そうなると、最後のとりでは「市民力」です。特定の領域のプロフェッショナル集団であるNPOやジャーナリズム活動がこれにあたります。何が秘密に指定されているかもわからない状況のなか、さらには重要であるほど長期の秘密指定が可能なわけですから、長い期間にわたって専門家の目で監視し続けることで、初めて見えてくるものがたくさんあります。

あわせて、短期的な追及力や場合によっては資金力は報道機関のほうが優っているかもしれません。なによりも、内部告発の受け皿としてジャーナリストは欠くことができません。端的な例として、アメリカのエドワード・スノーデン氏の国家の個人情報収集に対する告発は、ジャーナリストの存在があったからこそであったことを、スノーデン氏本人も繰り返し語っているところです。

こうした総合的なチェックシステムが社会にビルトインされていて初めて、情報公開制度はまっとうに機能していくといえるのです。それからすると、残念ながら日本はそのどれもがまだまだの段階です。もちろん、国会や司法、そして何よりも行政の内部チェック力を高めることが強く期待されていますが、険しい道のりが想定されます。

それであれば、あるいはそれだからこそ、とりわけ、最後の市民力をわたしたち自身の力で強めていくことが求められているといえましょう。

情報共有で民主主義育む

日本ではそのほとんどの法律が内閣提案であって、議員立法ですら珍しい状況があります。そうしたなかで、情報公開法は紛れもなく市民発の法制度です。1960年代の公害に対する命を守る闘いがその重要なベースになっています。その他、政治疑獄や消費者運動も、この制度の必要性を痛感させるものでした。そして1980年代に入り、議員を巻き込んでの制度作りの動きが本格化し、各地方自治体で情報公開条例が制定されていきました。
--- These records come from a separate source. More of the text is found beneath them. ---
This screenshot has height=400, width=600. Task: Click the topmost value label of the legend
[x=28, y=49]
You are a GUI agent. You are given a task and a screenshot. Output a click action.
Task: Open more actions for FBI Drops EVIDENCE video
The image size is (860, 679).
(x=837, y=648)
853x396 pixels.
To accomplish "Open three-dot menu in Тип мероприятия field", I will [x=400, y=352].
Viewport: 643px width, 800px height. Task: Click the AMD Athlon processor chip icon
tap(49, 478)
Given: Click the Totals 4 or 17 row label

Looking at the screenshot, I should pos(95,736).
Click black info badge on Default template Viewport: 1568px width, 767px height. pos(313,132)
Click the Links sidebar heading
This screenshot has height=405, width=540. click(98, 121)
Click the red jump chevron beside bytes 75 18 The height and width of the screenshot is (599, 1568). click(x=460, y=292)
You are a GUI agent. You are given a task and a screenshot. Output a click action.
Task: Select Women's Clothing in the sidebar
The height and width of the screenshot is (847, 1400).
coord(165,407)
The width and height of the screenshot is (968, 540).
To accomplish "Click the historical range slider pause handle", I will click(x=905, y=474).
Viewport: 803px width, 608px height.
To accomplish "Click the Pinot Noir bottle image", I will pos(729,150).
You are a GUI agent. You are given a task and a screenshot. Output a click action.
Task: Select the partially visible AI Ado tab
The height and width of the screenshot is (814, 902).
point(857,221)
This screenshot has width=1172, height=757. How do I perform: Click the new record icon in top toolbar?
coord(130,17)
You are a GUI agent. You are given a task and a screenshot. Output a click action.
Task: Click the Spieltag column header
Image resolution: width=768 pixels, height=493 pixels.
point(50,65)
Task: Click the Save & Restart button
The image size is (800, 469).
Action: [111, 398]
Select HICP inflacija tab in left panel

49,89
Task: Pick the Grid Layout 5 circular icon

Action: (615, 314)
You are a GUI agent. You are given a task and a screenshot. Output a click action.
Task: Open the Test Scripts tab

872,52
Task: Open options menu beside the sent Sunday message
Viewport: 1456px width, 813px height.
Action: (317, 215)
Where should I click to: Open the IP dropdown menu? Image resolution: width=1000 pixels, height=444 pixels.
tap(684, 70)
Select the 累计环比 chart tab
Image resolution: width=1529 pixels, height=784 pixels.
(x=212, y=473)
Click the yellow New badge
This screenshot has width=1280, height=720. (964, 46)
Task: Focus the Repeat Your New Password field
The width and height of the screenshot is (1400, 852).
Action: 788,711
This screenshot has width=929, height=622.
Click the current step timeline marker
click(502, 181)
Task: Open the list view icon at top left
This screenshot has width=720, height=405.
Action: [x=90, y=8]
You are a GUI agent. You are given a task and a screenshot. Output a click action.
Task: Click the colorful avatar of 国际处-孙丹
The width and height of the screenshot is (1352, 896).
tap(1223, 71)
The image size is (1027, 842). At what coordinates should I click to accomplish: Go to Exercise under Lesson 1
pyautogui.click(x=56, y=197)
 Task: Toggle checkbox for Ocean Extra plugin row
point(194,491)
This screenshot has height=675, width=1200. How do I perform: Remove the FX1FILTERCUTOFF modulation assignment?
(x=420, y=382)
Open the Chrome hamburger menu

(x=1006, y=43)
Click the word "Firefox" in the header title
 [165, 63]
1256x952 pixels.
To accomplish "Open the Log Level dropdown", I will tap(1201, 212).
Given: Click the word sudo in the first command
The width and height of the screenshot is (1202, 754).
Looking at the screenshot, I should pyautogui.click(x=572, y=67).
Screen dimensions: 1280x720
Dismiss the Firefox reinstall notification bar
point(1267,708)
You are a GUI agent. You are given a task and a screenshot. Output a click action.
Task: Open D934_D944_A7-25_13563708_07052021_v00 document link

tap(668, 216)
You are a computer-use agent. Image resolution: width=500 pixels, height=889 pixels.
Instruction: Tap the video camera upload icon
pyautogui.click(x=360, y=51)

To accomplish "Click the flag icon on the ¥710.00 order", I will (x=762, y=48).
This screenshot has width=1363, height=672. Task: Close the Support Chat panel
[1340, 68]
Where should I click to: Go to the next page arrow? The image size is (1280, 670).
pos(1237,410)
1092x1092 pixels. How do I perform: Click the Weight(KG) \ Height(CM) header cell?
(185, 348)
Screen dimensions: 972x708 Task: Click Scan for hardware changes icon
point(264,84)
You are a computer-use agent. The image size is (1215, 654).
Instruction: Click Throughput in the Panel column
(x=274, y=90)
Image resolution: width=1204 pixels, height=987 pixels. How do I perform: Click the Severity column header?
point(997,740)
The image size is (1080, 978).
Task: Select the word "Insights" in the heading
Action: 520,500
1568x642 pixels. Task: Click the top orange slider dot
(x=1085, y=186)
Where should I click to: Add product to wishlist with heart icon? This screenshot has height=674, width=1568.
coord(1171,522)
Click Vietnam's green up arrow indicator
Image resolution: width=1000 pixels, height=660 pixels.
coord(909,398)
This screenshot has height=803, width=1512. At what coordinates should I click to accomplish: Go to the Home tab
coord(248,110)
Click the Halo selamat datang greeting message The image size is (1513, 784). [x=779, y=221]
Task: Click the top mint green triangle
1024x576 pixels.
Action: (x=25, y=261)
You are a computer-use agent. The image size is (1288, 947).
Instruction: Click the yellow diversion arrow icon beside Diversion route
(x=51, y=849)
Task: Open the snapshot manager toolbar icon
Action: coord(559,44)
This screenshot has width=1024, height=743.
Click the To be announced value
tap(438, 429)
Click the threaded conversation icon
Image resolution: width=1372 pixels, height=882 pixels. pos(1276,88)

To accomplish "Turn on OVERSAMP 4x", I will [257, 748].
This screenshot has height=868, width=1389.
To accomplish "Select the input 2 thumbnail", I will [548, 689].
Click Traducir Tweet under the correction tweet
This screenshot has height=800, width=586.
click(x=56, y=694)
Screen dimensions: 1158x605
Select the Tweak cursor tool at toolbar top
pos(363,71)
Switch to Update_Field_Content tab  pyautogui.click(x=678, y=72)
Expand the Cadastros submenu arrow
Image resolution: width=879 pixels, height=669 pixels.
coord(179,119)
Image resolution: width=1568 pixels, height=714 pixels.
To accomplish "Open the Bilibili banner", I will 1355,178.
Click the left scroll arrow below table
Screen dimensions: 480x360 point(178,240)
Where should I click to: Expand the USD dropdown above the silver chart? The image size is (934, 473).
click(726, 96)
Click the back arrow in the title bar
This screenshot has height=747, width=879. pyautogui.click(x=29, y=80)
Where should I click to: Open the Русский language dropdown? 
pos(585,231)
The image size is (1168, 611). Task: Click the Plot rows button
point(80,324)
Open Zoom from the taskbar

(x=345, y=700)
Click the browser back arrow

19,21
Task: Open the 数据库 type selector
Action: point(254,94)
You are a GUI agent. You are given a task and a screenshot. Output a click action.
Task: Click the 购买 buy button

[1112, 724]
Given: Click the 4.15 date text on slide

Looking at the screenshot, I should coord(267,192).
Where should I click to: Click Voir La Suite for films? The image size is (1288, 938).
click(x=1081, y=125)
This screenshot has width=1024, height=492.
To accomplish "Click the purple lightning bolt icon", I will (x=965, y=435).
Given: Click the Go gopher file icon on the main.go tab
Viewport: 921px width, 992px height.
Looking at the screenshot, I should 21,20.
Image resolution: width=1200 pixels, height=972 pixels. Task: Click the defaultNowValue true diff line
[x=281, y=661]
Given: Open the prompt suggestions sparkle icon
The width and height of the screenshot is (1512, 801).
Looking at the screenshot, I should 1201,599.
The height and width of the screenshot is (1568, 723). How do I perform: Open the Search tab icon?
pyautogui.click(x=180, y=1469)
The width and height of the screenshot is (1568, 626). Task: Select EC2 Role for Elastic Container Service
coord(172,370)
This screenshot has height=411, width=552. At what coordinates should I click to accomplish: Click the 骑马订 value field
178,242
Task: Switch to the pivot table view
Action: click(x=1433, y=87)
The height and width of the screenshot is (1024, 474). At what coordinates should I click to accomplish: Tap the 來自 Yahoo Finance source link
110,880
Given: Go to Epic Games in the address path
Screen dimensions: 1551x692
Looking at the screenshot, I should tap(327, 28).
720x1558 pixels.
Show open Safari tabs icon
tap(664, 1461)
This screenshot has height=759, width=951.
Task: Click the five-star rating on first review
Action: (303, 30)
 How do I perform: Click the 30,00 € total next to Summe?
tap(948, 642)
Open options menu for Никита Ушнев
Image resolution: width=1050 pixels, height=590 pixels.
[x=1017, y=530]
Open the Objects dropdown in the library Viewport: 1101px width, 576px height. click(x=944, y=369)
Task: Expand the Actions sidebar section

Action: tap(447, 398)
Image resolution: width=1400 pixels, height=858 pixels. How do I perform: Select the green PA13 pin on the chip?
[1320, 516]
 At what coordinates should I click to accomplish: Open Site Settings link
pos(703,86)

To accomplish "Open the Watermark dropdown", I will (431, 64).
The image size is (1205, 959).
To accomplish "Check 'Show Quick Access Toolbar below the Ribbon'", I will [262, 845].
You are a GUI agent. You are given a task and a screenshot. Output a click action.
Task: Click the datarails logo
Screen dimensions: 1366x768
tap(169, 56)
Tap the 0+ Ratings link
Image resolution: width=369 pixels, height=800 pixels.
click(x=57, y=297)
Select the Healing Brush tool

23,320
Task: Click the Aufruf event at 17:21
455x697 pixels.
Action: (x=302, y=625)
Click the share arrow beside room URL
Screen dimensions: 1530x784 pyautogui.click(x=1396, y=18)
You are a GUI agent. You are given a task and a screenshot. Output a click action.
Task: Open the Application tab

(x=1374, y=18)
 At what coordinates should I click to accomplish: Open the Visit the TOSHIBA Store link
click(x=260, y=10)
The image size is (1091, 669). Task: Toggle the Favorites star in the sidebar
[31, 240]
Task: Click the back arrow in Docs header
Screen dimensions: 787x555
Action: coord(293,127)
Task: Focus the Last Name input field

神奈川県や同県川崎市などがその先駆けであったわけですが、この動きはあっという間に多くの自治体を巻き込み、まさに中央に攻め上がって行ったわけです。ちょうど自民党一党政治の終焉とも重なり、1990年代に入り法制化の動きが加速化し、情報公開法の制定に至りました。こうしてみると、国・自治体の「見える化」を進めてきた原動力は、まさに市民であったことがわかります。だからこそ、先に触れたとおり、市民力によって社会の可視化を進めることに現実味があり、いま進めていく必要があるといえます。

しかも世界の潮流も、こうした市民力による情報公開を後押ししています。オープンガバメント(開かれた政府)の動きです。これは政府と市民社会が協力し合いながら、その社会が抱える課題を発見し、解決しようという取り組みです。たとえば、「Open Government Partnership:OGP」という枠組みには、世界の70近い国々が加入し、それぞれが国内アクションプランを公表し、国内改革を進めています。残念ながら日本では、政府がなかなか乗り気ではなく、スタートが切れていない状況ですが、こうした動きを一歩一歩進めていくことが大切でしょう。それこそが、社会のなかで情報共有を進め、民主主義を育てていく早道であると思います。